Una de las amenazas más serias que enfrenta la democracia es la corrupción en el poder, no solo por el impacto negativo que genera el desvío de ingentes cantidades de recursos para el beneficio particular de algunos pocos, sino también porque defrauda la confianza ciudadana en el régimen democrático, dañando la gobernabilidad y las bases institucionales del Estado de derecho, y perjudicando, de esa manera, el desarrollo y el futuro nacional.
Durante la historia parece haberse creado una relación perversa entre el ejercicio del poder y la corrupción. Lamentablemente, en nuestro país, se viene produciendo una suerte de “normalización” de la corrupción, casi una costumbre y aceptación, que se remonta a la época colonial, como lo explica Alfonso Quiroz en su clásico libro “Sobre la historia de la corrupción en el Perú”. Al parecer, quienes así perciben esa práctica delincuencial no logran comprender que quienes pagamos el costo económico y moral de la corrupción somos todos los ciudadanos y, en especial, los más pobres. Según un último informe de la Contraloría General de la República, la corrupción pública significó en el 2021 una pérdida de más S/24 mil millones. Por ejemplo, de los más de 216 mil fallecidos por la pandemia del COVID-19, muchos hubieran podido salvarse si hubiéramos contado con todos los hospitales que se quedaron a medio construir, producto de la corrupción; si no hubieran faltado camas UCI, oxígeno, medicamentos, etc. Ese es el efecto práctico y mortal que puede llegar a alcanzar la corrupción en nuestras vidas.

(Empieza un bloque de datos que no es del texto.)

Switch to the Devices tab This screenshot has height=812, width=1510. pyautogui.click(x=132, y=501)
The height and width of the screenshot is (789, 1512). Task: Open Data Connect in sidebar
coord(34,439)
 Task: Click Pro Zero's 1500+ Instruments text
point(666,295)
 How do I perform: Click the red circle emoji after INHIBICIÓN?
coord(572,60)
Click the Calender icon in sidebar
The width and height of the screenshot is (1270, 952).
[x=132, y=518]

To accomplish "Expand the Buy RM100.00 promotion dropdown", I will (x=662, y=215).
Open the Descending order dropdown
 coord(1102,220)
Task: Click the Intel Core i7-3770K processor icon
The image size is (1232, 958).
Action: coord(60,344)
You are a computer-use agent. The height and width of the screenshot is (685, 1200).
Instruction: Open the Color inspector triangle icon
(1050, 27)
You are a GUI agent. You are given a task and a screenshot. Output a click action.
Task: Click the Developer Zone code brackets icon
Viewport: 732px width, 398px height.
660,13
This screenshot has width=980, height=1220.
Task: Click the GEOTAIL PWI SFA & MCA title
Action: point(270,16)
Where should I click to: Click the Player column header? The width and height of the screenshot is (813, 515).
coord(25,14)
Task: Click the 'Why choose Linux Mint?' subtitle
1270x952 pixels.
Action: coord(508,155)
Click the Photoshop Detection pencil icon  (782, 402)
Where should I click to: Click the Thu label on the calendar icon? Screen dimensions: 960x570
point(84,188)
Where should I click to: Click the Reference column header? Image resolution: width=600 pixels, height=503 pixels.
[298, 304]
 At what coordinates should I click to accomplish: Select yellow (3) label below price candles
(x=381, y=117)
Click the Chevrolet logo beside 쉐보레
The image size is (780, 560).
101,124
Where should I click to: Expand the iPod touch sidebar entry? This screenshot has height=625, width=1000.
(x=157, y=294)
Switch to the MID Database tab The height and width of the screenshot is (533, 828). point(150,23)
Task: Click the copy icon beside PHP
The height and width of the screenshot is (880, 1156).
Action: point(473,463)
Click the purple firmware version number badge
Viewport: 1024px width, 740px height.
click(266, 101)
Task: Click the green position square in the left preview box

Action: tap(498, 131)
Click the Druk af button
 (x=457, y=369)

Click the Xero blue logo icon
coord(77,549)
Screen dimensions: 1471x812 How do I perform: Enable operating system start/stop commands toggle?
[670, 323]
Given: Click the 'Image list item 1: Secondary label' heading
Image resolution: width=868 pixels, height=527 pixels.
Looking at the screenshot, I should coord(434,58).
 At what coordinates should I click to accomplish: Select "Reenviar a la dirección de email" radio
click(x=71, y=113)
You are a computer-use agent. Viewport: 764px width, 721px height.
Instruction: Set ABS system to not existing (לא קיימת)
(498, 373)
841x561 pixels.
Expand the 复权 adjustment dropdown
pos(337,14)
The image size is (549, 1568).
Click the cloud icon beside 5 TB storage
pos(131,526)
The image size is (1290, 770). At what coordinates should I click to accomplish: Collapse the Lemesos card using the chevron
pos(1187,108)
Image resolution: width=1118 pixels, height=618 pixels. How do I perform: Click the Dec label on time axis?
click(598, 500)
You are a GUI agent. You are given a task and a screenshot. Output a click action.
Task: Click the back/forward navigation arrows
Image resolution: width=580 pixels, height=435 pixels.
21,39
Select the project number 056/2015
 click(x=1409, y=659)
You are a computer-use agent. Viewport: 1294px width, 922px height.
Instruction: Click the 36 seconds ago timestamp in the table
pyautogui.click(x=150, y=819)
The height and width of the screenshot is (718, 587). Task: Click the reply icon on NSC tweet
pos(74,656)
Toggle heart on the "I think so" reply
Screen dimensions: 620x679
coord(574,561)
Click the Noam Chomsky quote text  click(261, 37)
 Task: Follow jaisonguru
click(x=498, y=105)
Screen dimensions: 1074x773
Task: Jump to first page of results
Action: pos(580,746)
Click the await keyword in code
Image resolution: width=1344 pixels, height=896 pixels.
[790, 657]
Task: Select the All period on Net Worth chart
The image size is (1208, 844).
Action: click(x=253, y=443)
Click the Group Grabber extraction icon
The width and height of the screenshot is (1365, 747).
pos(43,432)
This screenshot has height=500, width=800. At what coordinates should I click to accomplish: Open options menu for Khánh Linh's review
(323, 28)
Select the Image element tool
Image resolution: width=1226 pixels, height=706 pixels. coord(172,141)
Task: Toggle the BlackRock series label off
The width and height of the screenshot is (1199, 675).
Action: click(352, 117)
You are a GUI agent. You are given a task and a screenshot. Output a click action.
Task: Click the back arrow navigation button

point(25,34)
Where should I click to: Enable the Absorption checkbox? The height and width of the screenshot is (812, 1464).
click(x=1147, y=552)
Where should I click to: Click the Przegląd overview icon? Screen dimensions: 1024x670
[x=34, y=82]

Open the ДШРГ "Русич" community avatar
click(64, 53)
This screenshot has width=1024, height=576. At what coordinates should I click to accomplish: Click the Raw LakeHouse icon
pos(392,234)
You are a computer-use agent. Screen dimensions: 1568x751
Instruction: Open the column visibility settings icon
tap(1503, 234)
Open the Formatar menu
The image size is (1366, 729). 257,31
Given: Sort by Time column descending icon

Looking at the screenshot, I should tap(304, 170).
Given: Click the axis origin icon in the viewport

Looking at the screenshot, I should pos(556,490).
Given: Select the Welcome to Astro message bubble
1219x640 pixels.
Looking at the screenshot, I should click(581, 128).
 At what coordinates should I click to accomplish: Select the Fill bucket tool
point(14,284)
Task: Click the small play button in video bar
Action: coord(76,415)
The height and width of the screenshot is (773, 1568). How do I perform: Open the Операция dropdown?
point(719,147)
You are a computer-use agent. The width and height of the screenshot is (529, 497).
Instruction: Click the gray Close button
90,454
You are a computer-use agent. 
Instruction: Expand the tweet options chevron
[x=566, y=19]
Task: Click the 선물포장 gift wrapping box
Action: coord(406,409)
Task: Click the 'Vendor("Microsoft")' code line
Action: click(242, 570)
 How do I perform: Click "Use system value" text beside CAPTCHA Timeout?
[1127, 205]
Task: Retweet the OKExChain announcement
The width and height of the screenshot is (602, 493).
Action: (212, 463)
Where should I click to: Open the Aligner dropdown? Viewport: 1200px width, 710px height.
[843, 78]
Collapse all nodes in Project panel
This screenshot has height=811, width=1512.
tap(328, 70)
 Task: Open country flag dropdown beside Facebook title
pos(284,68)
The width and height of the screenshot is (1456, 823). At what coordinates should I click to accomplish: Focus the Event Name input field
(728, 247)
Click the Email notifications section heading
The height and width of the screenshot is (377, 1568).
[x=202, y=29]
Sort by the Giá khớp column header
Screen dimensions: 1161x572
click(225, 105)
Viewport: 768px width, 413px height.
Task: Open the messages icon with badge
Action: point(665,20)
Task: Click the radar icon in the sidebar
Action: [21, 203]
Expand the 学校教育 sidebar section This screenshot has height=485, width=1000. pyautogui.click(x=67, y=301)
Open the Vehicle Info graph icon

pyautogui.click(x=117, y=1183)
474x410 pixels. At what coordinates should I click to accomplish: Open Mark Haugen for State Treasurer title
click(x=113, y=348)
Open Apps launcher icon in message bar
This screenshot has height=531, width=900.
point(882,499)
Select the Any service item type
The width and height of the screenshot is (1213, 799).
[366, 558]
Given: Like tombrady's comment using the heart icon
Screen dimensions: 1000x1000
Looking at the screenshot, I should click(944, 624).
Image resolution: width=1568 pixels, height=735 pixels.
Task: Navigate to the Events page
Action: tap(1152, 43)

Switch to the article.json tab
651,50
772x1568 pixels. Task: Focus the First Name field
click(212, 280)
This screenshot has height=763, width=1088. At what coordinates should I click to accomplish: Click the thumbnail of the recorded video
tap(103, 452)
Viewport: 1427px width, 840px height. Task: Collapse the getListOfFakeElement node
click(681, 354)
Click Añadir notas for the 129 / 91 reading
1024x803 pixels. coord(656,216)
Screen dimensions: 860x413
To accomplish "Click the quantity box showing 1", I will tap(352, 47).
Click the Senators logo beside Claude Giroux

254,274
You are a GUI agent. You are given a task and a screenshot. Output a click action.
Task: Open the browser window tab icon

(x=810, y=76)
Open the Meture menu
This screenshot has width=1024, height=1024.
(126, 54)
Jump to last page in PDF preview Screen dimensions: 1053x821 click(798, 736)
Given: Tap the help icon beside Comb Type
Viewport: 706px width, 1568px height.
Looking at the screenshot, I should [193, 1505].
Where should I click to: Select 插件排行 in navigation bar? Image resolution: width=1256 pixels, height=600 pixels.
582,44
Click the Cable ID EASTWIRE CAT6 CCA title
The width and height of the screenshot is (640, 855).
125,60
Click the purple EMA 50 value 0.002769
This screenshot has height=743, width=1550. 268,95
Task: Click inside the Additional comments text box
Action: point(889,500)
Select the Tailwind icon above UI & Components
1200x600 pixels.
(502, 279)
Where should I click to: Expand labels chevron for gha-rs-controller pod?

Ellos tampoco advierten el gravísimo riesgo que representa para la democracia la vinculación de la corrupción con el crimen organizado, que utiliza sus ganancias ilícitas no solo para insertarse en la economía nacional, a través del lavado de activos, sino también para pretender introducirse e instalarse cada vez más en las esferas del poder político. Es aquí donde ubicamos la denominada “corrupción en el poder”, que es más peligrosa, debido a que los funcionarios involucrados tienen mayor capacidad de información y posibilidad de influir en el uso del aparato estatal para sus fines delictivos.
Así pues, la corrupción en el poder se caracteriza, siguiendo a Díez-Picazo, porque “bien para cometer el delito, bien para evitar que sea investigado y perseguido, sus autores pueden disponer de medios jurídicos, económicos, humanos y tecnológicos que son privativos del Estado”. Esta capacidad perniciosa genera una crisis del proceso penal de los países democráticos, tal y como destaca Gómez Colomer. Por esa razón, los países a nivel mundial buscan implementar mecanismos para prevenir, detectar y castigar la corrupción; y ese propósito ha sido plasmado en los textos constitucionales y las leyes, así como en los diversos compromisos internacionales vinculantes, como la Convención de las Naciones Unidas Contra la Corrupción, entre otros, que nos exigen implementar una estrategia para luchar activamente contra la corrupción.
En esa línea, ¿cuál es la misión del Ministerio Público y, en especial, de la Fiscalía de la Nación? Nuestra misión es luchar contra la corrupción desde el ámbito constitucional y legal, basándonos en los hechos y no en las personas. Para el cumplimiento de esa tarea fundamental es indispensable el respeto a la autonomía del Ministerio Público; sin embargo, somos conscientes de que muchas veces debemos enfrentar intentos de presión, intimidación y campañas de desprestigio y descalificación orientadas a obstruir el avance de las investigaciones.
Desde el inicio de mi gestión como fiscal de la Nación, he decidido enfrentar la corrupción en el poder de una manera frontal. El poder es otorgado a los funcionarios para servir y no para lucrar o aprovecharse de él. Nada puede socavar más el orden democrático de una sociedad que la corrupción enquistada en el poder y ejercida desde este. El Estado de derecho se afianza y fortalece cuando existen instituciones autónomas capaces de contrapesar el poder y de ser necesario investigar cuando se hace un mal uso de este, pero requerimos de una investigación moderna, con las técnicas especiales contra el crimen organizado, pero, sobre todo, con el respeto de la independencia de los órganos investigadores.
En nuestro caso, el Ministerio Público tiene el mandato constitucional de investigar el delito, y no vamos a claudicar en ese deber. Sabemos, como nos enseña el papa Francisco, que “el corrupto no acepta la crítica, […] ataca con el insulto a quien piensa de modo diverso. Si las relaciones de fuerza lo permiten, persigue a quien lo contradiga. […] El corrupto no percibe su corrupción”.
Por eso, es necesaria la investigación para develar aquello que se oculta y para evitar la impunidad. Aquí radica el cumplimiento del mandato constitucional de la Fiscalía de la Nación y la razón principal de la lucha frontal contra la corrupción en el poder, con orden, firmeza y celeridad, caiga quien caiga y pese a quien le pese, por el bien de la democracia y el Estado de derecho.